The budget that President Biden released on Monday projects to cut deficits by $3 trillion over a decade, and it does so with an approach that has become familiar: tax increases for companies and the wealthy.
The president previewed several of the proposals in his State of the Union speech last week and contrasted them with those of Republicans, who have called for extending most of the $2 trillion of tax cuts that former President Donald J. Trump signed into law in 2017. For Mr. Biden, tax policy has been at the center of his efforts to make the economy more equitable and to counter Republican tax proposals that Democrats deride as giveaways to the wealthy.
“Does anybody here think the tax code’s fair?” Mr. Biden said during remarks in New Hampshire on Monday. “I don't either.”
transcript
Biden Plan Would Raise Taxes on Corporations and the Wealthy
The proposals in President Biden’s budget plan, including the tax increases, project to reduce deficits by about $3 trillion over a decade.
It’s my goal to cut the federal debt even more by making big corporations and the very wealthy begin to pay their fair share. I’m not anticorporation. I represented the state of Delaware. More corporations incorporated in Delaware than every other state in America combined. Combined. But guess what? But I’m a capitalist, man. Make all the money you want. Just begin to pay your fair share, your taxes. I had a tax code that charged them [billionaires] 25 percent. Not the highest rate — 25 percent. You know how much that would raise over the next 10 years? $400 billion. [$400] billion a year. Imagine what we could do, from cutting the deficit to providing for child care, to providing health care, to continue to provide our military with all they need. So, folks, look, this is not beyond our capacity.

Overall, Mr. Biden is proposing $5 trillion in additional taxes on corporations and high earners over the next decade. Here’s what those increases would entail:
Corporate tax increases
The budget employs a mix of approaches to make American corporations pay more in federal taxes.
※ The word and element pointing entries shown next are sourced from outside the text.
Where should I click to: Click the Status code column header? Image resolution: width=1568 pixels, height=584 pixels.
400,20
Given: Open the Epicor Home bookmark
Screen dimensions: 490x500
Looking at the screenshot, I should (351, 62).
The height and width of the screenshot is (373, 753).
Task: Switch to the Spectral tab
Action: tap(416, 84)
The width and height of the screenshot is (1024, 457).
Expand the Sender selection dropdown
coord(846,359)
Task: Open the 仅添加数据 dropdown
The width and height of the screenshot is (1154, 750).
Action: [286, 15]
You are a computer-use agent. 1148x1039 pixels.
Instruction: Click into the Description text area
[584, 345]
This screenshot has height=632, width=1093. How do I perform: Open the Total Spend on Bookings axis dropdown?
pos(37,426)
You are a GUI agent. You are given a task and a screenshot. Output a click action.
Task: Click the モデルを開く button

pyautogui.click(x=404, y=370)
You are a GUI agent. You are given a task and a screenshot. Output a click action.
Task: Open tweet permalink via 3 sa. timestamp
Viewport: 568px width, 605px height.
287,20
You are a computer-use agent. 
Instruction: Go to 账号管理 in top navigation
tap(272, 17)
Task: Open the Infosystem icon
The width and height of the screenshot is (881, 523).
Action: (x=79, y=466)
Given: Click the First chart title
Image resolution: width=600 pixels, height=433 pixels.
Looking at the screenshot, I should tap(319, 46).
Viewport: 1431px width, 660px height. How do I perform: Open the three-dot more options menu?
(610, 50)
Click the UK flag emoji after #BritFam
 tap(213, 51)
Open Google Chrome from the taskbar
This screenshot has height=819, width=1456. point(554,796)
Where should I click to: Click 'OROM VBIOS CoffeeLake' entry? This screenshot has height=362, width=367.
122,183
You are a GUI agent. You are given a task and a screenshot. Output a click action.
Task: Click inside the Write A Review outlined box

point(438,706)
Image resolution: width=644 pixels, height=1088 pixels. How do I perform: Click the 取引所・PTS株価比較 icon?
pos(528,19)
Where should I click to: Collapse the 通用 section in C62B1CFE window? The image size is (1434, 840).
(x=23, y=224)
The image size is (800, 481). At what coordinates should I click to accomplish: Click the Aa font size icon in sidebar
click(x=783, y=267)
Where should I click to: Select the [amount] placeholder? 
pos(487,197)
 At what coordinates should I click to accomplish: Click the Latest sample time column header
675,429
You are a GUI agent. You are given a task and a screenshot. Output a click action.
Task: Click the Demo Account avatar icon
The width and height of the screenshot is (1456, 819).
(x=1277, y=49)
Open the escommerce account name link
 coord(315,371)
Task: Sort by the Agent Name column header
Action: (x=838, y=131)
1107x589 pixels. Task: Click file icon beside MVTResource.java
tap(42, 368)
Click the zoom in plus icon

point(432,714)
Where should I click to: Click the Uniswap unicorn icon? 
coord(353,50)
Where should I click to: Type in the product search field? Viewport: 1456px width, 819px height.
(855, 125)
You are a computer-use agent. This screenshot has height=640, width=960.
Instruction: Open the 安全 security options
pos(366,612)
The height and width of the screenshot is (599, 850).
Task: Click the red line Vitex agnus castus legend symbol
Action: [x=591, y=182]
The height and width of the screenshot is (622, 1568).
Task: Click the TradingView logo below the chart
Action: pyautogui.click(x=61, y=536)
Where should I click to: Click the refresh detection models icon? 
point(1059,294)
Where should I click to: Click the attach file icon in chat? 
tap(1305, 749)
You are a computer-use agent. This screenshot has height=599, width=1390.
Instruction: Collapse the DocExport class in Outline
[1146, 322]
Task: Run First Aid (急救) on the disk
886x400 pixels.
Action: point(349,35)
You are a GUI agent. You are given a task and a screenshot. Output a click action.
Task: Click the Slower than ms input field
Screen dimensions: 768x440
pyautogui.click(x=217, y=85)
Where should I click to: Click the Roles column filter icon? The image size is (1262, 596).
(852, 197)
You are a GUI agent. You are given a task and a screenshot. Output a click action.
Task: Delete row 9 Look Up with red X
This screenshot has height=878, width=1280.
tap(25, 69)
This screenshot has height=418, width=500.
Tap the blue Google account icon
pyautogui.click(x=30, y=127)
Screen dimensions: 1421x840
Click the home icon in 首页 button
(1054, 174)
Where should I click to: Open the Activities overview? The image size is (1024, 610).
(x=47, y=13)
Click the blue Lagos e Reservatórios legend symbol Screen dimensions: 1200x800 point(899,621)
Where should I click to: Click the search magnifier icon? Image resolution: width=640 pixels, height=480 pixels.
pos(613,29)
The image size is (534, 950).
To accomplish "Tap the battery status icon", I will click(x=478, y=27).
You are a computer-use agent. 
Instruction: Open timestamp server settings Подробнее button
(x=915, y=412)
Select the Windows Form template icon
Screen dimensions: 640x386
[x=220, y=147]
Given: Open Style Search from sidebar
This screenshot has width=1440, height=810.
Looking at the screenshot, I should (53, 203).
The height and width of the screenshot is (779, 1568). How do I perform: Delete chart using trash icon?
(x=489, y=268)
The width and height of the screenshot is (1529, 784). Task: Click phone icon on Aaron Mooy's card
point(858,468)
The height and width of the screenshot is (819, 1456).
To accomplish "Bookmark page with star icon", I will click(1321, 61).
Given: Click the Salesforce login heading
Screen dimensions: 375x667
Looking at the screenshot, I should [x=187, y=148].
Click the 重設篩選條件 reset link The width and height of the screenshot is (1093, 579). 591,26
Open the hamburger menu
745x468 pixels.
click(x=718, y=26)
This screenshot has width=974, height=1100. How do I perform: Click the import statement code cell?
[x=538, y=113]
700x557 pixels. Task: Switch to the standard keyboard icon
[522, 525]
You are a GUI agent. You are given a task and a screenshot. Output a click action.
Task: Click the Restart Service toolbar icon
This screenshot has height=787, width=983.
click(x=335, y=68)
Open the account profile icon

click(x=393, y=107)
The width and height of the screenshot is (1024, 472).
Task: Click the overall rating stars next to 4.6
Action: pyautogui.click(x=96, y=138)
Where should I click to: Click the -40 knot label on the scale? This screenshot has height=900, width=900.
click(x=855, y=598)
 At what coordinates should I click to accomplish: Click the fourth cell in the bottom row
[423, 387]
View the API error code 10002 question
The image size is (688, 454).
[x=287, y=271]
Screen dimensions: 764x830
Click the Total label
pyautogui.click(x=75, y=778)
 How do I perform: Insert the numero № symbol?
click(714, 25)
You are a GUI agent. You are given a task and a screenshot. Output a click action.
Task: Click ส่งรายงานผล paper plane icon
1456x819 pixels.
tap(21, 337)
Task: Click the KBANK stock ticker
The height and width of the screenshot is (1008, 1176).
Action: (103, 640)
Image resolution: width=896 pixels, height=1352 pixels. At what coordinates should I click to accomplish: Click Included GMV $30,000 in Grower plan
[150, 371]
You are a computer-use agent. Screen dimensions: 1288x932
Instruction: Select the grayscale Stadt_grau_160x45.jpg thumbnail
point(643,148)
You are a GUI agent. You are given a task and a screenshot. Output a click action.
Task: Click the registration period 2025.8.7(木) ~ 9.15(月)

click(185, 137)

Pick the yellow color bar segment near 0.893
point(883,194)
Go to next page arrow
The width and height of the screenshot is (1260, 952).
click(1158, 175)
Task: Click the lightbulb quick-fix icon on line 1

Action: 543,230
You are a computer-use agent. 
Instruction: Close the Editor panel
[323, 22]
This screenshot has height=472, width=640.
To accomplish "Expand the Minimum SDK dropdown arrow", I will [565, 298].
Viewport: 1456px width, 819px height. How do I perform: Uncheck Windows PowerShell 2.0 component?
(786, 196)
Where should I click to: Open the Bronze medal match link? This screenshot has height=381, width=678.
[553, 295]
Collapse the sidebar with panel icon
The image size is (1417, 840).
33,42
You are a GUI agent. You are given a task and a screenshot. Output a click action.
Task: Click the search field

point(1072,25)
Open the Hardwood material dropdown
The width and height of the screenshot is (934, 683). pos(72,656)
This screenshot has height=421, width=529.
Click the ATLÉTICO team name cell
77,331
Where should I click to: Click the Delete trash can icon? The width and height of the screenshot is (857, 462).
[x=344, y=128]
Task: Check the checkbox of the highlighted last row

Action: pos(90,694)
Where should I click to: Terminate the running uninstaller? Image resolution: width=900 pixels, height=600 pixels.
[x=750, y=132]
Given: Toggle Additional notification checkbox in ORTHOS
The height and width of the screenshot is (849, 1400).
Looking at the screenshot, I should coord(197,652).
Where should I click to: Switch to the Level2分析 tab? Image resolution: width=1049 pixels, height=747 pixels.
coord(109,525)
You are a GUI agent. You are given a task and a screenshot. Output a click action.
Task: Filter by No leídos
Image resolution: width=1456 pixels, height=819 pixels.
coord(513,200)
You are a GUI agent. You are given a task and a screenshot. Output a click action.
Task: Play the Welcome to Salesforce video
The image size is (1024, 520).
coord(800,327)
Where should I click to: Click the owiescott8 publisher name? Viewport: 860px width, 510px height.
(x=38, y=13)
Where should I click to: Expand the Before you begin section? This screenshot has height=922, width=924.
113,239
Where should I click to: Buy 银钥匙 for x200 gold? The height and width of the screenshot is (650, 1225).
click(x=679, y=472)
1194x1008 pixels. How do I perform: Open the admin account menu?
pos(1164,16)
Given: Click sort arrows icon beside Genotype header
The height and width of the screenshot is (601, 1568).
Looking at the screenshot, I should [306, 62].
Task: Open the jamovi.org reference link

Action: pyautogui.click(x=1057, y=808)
That includes raising the corporate tax rate to 28 percent from 21 percent, which is the level that was set by the 2017 Tax Cuts and Jobs Act.
Mr. Biden also calls for increasing what’s known as the corporate minimum tax to 21 percent from 15 percent. That tax, which was passed by Democrats in 2022, applies to corporations that report annual income of more than $1 billion to shareholders on their financial statements but use deductions, credits and other preferential tax treatments to reduce their effective tax rates well below the statutory 21 percent. White House economists estimate increasing the tax could yield $137 billion in new tax revenue over a decade.